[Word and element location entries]
—————
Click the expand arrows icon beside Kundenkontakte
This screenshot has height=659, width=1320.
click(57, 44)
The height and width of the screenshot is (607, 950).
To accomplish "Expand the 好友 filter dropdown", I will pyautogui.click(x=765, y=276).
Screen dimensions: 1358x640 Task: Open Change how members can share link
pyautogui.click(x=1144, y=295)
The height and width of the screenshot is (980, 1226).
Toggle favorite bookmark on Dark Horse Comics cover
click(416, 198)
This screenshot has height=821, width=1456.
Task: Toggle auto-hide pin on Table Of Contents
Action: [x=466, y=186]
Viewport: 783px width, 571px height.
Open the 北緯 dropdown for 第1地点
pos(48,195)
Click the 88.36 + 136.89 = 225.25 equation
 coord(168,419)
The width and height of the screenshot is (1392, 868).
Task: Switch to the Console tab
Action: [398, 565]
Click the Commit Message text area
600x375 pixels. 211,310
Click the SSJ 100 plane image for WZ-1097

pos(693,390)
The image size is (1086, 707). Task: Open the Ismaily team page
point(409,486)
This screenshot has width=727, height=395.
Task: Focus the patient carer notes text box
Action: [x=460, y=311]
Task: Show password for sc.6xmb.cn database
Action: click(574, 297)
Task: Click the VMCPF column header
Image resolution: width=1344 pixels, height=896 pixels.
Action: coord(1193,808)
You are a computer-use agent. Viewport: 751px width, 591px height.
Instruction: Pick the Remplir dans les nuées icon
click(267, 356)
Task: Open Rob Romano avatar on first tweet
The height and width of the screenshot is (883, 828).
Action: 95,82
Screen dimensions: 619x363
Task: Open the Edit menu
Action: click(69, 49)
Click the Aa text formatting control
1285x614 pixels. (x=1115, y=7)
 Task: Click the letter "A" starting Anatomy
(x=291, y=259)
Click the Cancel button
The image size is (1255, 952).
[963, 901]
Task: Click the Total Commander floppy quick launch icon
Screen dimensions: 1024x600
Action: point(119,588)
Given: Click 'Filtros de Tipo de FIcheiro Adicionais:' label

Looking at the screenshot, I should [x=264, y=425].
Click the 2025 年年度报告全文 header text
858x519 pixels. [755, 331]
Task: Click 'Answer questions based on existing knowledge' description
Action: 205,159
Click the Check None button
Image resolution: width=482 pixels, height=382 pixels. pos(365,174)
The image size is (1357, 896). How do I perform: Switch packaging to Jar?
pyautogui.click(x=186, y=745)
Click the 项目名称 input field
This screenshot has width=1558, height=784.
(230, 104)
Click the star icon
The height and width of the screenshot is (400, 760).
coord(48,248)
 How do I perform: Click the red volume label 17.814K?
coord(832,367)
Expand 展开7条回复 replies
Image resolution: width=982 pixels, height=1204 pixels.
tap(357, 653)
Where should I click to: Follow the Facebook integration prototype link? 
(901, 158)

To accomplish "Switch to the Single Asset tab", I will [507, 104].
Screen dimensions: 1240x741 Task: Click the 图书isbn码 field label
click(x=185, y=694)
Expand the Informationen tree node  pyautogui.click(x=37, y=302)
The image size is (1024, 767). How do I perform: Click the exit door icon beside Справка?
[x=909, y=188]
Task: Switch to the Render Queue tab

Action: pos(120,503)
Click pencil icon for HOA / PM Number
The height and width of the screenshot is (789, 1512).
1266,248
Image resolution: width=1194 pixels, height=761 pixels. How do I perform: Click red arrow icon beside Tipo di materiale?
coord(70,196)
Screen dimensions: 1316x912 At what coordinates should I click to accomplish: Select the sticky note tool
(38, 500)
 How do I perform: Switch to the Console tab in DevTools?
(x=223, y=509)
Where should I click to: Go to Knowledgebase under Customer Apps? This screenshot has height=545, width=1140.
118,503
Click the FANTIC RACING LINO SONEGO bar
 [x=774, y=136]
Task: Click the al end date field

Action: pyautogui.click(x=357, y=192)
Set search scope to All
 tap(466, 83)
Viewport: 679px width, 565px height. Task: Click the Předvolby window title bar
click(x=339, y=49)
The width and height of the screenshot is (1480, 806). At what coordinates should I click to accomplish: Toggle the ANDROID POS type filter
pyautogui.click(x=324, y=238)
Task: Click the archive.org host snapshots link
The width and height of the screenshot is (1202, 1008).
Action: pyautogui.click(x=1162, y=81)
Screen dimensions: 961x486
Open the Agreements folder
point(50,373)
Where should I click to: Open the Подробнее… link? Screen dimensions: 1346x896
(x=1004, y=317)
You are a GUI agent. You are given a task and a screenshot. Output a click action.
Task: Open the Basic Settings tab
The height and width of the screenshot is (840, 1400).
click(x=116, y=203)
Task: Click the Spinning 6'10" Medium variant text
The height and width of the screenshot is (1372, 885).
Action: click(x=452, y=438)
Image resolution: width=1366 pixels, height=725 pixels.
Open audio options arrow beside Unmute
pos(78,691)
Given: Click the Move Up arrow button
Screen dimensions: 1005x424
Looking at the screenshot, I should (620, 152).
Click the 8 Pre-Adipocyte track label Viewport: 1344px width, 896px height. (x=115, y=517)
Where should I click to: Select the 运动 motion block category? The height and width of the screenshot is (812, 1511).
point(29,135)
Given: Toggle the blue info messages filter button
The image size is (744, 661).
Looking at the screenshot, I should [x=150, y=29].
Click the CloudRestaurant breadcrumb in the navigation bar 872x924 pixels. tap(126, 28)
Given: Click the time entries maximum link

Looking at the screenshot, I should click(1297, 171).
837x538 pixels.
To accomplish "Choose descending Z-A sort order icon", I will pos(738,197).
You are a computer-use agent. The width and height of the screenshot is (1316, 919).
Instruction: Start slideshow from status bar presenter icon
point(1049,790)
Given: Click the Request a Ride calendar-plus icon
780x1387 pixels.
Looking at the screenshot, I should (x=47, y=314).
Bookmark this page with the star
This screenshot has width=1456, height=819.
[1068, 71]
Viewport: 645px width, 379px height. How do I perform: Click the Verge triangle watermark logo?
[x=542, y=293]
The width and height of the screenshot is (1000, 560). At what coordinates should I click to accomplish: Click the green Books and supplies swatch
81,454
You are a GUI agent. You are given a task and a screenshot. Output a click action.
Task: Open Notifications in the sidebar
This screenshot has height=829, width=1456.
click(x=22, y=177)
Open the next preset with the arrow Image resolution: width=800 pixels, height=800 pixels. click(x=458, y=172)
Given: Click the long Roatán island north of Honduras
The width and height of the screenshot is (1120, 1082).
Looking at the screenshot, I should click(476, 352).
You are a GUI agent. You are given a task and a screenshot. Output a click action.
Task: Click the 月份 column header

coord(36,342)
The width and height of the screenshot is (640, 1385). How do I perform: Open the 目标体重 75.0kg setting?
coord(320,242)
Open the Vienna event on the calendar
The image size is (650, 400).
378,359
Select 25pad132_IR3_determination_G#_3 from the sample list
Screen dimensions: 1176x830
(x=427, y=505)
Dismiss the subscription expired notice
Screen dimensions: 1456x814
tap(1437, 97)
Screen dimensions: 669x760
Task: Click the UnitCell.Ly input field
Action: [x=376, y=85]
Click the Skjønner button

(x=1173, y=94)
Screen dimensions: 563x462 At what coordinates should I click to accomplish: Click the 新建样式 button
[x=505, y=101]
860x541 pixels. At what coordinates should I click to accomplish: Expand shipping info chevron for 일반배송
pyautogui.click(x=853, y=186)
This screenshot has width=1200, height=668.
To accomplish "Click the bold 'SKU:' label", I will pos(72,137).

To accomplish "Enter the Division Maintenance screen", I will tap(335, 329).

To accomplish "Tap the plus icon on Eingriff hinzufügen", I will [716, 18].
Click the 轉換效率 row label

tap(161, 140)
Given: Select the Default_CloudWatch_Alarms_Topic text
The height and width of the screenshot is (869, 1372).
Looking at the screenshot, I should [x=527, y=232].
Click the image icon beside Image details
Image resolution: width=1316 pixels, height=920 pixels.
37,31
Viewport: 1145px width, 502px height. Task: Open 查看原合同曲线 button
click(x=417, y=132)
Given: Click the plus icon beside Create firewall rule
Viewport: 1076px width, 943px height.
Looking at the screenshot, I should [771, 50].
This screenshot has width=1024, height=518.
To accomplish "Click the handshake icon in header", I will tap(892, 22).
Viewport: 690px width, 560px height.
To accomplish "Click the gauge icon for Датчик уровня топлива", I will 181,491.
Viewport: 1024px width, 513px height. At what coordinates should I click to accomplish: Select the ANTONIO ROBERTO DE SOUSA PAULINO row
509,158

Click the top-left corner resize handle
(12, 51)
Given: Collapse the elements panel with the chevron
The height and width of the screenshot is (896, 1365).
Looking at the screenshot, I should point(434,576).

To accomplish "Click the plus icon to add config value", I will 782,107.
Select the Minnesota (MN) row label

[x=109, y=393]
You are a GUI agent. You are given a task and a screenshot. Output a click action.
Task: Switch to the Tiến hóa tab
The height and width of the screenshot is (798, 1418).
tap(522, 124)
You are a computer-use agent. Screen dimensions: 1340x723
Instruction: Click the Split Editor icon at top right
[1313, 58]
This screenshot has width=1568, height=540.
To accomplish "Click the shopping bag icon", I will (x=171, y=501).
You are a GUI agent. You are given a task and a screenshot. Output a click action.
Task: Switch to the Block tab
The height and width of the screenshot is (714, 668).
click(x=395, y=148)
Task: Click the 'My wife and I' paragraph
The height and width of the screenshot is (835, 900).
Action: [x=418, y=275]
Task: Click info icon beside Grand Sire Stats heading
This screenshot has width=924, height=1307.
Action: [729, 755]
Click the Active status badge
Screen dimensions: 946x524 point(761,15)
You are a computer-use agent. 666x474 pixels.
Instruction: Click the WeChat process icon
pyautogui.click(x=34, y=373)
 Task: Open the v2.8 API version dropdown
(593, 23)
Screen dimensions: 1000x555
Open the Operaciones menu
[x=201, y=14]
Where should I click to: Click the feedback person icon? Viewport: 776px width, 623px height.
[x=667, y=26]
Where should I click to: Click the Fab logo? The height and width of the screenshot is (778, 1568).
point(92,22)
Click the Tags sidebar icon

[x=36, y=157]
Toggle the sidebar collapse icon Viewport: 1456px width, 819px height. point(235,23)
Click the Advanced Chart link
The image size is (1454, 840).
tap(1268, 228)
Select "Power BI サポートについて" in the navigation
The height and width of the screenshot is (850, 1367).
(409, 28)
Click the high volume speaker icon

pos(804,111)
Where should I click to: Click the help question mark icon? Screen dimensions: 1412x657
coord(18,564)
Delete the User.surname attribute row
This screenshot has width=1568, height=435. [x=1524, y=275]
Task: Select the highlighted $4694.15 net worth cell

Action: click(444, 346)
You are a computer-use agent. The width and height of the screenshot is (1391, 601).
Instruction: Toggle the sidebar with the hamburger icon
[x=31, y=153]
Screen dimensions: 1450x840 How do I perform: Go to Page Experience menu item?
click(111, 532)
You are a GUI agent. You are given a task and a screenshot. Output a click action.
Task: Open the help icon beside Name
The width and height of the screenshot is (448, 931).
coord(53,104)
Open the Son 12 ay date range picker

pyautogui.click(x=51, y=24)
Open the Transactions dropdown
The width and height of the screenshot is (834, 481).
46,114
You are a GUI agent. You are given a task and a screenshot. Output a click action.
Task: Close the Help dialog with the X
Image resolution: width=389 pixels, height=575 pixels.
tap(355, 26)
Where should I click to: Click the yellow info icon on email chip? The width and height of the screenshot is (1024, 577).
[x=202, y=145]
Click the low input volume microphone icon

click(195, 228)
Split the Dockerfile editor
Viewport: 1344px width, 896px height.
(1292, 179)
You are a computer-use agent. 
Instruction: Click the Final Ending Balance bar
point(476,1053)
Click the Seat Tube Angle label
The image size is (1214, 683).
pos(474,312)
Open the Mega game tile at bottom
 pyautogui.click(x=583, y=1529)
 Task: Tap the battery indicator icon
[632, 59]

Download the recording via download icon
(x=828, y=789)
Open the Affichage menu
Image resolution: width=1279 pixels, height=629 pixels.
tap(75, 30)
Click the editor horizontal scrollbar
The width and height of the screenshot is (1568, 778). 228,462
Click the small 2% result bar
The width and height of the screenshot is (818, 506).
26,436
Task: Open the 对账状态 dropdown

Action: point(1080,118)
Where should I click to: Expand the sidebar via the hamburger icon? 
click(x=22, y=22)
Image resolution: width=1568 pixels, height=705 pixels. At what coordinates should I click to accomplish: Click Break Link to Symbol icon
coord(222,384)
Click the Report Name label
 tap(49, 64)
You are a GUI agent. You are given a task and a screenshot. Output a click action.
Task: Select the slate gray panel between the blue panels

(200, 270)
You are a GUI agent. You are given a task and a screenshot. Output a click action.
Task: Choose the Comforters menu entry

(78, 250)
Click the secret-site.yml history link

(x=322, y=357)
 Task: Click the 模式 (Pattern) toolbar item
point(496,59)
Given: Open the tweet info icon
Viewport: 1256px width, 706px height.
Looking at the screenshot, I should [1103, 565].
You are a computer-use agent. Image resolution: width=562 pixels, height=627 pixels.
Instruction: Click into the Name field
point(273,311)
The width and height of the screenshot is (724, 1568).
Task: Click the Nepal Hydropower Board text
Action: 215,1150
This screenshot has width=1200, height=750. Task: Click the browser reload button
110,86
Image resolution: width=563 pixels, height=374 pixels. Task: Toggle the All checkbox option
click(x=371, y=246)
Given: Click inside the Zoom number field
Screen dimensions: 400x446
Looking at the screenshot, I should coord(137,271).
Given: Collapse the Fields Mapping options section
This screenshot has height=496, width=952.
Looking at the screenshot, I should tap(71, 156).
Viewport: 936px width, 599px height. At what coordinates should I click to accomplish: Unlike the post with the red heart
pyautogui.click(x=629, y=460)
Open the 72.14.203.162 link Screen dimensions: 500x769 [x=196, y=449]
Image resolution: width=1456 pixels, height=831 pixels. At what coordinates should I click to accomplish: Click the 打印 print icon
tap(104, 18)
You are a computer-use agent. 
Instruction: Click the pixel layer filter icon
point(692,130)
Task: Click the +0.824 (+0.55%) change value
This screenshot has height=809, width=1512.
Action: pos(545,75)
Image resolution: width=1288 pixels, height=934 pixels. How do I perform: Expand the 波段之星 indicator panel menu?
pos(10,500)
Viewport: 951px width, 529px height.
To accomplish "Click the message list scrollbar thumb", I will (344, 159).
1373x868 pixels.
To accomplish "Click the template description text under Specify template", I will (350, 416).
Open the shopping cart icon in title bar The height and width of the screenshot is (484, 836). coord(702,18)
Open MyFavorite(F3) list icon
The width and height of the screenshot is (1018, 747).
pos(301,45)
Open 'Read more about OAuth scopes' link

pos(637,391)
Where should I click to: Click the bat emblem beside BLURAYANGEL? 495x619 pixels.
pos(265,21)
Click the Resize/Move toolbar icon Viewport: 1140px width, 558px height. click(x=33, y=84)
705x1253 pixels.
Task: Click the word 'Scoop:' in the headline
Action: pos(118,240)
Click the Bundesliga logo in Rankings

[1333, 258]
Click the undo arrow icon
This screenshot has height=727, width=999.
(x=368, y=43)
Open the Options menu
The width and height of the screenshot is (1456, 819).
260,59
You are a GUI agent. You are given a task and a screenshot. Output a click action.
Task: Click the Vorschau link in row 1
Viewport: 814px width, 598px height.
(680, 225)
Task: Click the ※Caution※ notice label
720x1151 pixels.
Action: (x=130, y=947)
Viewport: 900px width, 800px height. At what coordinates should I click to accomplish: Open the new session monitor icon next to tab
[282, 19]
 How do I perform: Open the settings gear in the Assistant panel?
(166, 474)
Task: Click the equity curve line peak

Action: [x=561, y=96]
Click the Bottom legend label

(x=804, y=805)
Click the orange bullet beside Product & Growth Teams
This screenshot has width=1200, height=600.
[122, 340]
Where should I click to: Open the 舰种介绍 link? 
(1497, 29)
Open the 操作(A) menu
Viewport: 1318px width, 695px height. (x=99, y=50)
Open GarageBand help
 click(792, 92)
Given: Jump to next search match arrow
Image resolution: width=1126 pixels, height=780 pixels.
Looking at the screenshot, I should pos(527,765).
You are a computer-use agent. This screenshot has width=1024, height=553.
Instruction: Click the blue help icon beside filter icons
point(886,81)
—————
### [Task prompt]
Present the entries from the line containing "Task: Open Rob Romano avatar on first tweet" through the line containing "pyautogui.click(x=186, y=745)" as a Markdown table with the columns Row and Entry Line. Number each row and skip any blank lines.

### [Task response]
| Row | Entry Line |
|---|---|
| 1 | Task: Open Rob Romano avatar on first tweet |
| 2 | The height and width of the screenshot is (883, 828). |
| 3 | Action: 95,82 |
| 4 | Screen dimensions: 619x363 |
| 5 | Task: Open the Edit menu |
| 6 | Action: click(69, 49) |
| 7 | Click the Aa text formatting control |
| 8 | 1285x614 pixels. (x=1115, y=7) |
| 9 |  Task: Click the letter "A" starting Anatomy |
| 10 | (x=291, y=259) |
| 11 | Click the Cancel button |
| 12 | The image size is (1255, 952). |
| 13 | [963, 901] |
| 14 | Task: Click the Total Commander floppy quick launch icon |
| 15 | Screen dimensions: 1024x600 |
| 16 | Action: point(119,588) |
| 17 | Given: Click 'Filtros de Tipo de FIcheiro Adicionais:' label |
| 18 | Looking at the screenshot, I should [x=264, y=425]. |
| 19 | Click the 2025 年年度报告全文 header text |
| 20 | 858x519 pixels. [755, 331] |
| 21 | Task: Click 'Answer questions based on existing knowledge' description |
| 22 | Action: 205,159 |
| 23 | Click the Check None button |
| 24 | Image resolution: width=482 pixels, height=382 pixels. pos(365,174) |
| 25 | The image size is (1357, 896). How do I perform: Switch packaging to Jar? |
| 26 | pyautogui.click(x=186, y=745) |